POLA KOMUNIKASI INTERPERSONAL ANTARA STAF WARUNG DULANG 88 DENGAN PELANGGAN UNTUK MENUMBUHKAN LOYALITAS

Penulis

  • Achmad Maulana Mahdavikia Putra Universitas 17 Agustus 1945 Surabaya
  • Bagus Cahyo Shah Adhi Pradana Universitas 17 Agustus 1945 Surabaya
  • Bambang Sigit Pramono Universitas 17 Agustus 1945 Surabaya

Kata Kunci:

Pola Komunikasi, Komunikasi Interpersonal, Loyalitas Pelanggan, Interaksi Simbolik, Pelayanan

Abstrak

Penelitian ini bertujuan untuk mendeskripsikan pola komunikasi yang diterapkan oleh staf Warung Dulang 88 dalam upaya menumbuhkan loyalitas pelanggan. Dalam era persaingan bisnis kuliner yang semakin kompetitif, tidak hanya kualitas makanan yang menjadi daya tarik utama, tetapi juga kualitas pelayanan, khususnya dalam aspek komunikasi antara staf dan pelanggan. Penelitian ini menggunakan pendekatan kualitatif dengan metode deskriptif, di mana data diperoleh melalui observasi langsung, wawancara mendalam terhadap informan kunci (owner dan staf), serta dokumentasi yang relevan. Hasil penelitian menunjukkan bahwa pola komunikasi interpersonal yang diterapkan staf Warung Dulang 88 terdiri dari komunikasi verbal dan nonverbal yang berjalan secara konsisten dan penuh empati. Komunikasi verbal dilakukan melalui sapaan yang ramah, penggunaan bahasa yang sopan, penjelasan menu secara informatif, dan interaksi yang mengedepankan kenyamanan pelanggan.
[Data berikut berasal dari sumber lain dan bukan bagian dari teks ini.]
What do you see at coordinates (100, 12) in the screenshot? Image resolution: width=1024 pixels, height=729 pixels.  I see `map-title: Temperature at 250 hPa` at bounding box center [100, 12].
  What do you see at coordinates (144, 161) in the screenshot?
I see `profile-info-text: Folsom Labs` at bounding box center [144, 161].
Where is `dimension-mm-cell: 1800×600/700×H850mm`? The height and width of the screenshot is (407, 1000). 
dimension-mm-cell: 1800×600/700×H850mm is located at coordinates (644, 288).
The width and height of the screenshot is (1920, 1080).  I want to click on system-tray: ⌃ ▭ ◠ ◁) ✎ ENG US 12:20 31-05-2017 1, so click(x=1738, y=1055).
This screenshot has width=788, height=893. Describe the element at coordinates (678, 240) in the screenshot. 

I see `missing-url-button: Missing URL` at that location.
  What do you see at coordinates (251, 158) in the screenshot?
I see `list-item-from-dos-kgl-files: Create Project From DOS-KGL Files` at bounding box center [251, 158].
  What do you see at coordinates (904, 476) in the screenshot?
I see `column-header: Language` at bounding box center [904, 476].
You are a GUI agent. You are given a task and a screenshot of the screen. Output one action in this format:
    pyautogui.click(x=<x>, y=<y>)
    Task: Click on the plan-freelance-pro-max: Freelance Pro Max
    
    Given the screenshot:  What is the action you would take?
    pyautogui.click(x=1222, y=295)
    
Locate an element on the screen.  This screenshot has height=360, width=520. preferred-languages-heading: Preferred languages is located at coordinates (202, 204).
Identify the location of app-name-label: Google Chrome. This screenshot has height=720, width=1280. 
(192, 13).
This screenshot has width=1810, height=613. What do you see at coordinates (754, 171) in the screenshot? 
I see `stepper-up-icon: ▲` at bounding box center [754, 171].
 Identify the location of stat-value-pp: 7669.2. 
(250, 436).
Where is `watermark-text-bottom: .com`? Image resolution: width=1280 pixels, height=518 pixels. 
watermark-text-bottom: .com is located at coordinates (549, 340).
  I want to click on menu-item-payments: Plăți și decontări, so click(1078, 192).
Komunikasi nonverbal seperti senyuman, intonasi suara, kontak mata, serta gerakan tubuh sopan turut memperkuat kesan pelayanan yang profesional dan bersahabat. Temuan lain menunjukkan bahwa pola interaksi simbolik juga memainkan peran penting dalam membentuk pengalaman pelanggan, seperti penggunaan simbol-simbol budaya (logo, nama “Dulang”), desain ruang, hingga suasana yang mendukung interaksi sosial. Selain komunikasi dengan pelanggan, komunikasi internal antarstaf juga dijaga melalui briefing harian, koordinasi langsung saat jam operasional, serta semangat kolaboratif yang tinggi. Keseluruhan pola komunikasi ini menciptakan pengalaman makan yang tidak hanya memuaskan secara fungsional, tetapi juga emosional, yang pada akhirnya mendorong terbentuknya loyalitas pelanggan. Penelitian ini menyimpulkan bahwa pola komunikasi interpersonal yang responsif, hangat, dan bermakna merupakan salah satu kunci penting dalam menciptakan hubungan jangka panjang antara pelaku usaha dan konsumen di sektor kuliner.